For example, I would recommend "interface" be replaced with words that
have to do with "input" and "output" types.

 1.1 Second paragraph.  I have no idea what the first sentence means.

 2.1.1 Change "address" to "addresses".

 2.2 The first sentence contains the "… multiple components to be
active simultaneously …"  Isn't this obvious, remove the word
"simultaneously".  I am not sure what you mean, however.

 2.3.1 Title is "NL Format".  I am not sure why reusable components has
just focus on NL - shouldn't it have to deal with other components of
the system?  Change the "Natural Language Subgroup" to W3C Voice
Browsers Natural Language document".

 2.3.3 Delete "also" from "must also".

 2.4 I am not sure how the error/exception handling would work,
especially in an environment where multiple servers are executed. Please
explain how these errors and exceptions can be used for different
servers to communicate. 

 2.6 I have no idea what this sentence means "Where reasonable,
components will be built using other components to increase consistency
in behavior across components."  Ideally, what should be consistent, is
that servers should have consistent behavior as they use parts of the
reusable dialogs.   Why do the components themselves have to be
consistent?

 3.1 Remove the word "appropriate" from the first sentence.

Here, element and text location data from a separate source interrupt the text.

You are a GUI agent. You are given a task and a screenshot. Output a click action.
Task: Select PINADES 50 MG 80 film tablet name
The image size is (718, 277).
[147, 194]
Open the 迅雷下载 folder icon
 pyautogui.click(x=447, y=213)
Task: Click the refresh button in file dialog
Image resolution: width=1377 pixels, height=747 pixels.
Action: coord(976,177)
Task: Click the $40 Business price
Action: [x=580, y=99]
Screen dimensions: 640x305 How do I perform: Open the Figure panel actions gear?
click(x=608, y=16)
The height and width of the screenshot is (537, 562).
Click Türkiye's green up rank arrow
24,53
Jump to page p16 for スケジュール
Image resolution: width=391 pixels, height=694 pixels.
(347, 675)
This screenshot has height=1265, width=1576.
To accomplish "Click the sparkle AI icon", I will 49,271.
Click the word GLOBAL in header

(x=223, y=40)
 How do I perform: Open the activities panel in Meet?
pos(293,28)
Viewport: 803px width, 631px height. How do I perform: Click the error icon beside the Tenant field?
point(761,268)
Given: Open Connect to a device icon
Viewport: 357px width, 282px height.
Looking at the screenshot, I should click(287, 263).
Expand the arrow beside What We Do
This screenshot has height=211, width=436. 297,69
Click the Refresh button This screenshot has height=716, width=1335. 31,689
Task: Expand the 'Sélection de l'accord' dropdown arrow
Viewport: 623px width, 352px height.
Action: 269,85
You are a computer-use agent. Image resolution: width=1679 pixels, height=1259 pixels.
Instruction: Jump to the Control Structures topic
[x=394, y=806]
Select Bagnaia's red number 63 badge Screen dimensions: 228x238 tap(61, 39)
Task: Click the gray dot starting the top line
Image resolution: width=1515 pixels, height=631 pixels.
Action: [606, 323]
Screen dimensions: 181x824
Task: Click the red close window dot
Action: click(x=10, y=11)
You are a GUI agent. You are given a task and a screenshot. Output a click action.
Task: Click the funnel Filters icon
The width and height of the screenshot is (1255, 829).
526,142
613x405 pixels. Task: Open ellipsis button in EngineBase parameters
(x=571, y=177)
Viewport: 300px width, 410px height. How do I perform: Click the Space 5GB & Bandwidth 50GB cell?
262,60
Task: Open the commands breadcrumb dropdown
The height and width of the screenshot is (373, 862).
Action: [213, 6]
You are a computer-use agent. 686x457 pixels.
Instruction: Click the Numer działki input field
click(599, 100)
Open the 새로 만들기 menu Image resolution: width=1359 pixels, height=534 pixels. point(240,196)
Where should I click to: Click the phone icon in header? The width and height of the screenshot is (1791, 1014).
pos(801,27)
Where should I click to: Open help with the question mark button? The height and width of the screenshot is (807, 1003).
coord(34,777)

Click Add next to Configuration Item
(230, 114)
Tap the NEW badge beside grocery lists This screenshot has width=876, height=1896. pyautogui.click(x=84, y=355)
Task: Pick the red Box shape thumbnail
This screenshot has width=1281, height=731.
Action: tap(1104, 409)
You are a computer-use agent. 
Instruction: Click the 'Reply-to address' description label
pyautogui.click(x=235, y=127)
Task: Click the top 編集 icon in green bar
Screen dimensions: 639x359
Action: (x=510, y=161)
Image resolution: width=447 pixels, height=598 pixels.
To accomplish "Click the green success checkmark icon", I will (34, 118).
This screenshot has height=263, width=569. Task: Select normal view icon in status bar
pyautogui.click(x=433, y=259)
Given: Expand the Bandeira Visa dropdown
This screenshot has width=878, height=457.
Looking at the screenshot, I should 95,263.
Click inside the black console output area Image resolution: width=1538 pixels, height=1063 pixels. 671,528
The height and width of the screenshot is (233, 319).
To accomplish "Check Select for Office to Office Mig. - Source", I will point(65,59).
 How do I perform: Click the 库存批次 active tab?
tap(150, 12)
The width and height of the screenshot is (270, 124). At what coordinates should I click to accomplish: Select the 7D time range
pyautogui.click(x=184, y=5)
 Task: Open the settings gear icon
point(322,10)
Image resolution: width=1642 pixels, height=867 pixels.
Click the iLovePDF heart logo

 3.1 Remove the phrase "in one way over another" from the end of the
first paragraph.

 3.2  I have no idea what the paragraph under "Task vs. Template"
means.  They should define the terms, rather than saying "as-is".

 3.3.2.  Why is there no allowance for negative numbers?

 3.3.3 (and other sections) There is a mention of obtaining an n-best
list of results - however the speech recognition grammar does not allow
an n-best list.  

 3.3.3 I would recommend the sub-bullet to be modified to allow digit
string up to a certain length.  The word "expected" does not really add
any meaning - or what does it mean?

 3.3.4 - 3.3.5  Please define a "fully-specified date" (and
partial-specified date).  If the components are to resort to "prompting"
to disambiguate the date, why is there no specification on how this
prompting is to be done?   Wouldn't this section fit better in the
semantics portion of the document?  How would dates such as "This
Friday" or "tomorrow" be handled? 

 3.3.6 Shouldn't there be a specification for the type of errors to
process or watch for?

 3.3.7 - same comments as 3.3.3

 3.3.8 - same comments as 3.3.3

 3.4.2 I am not sure what the phrase "plays a prompt" means?  I would
recommend that  the component "output" a prompt to the user, and receive
"input" from the user.  Please remove the word "she".

 3.4.5 - same comments as 3.3.3

 3.4.6.  If this document is reusable components, why not create
separate components for credit cards, and SSN.  I do not see why
everything is "lumped" into this section.

 3.4.7 -- same comment as 3.4.6, but for automobile plates and product
codes.

 3.4.8  Please explain what the "other pages" are.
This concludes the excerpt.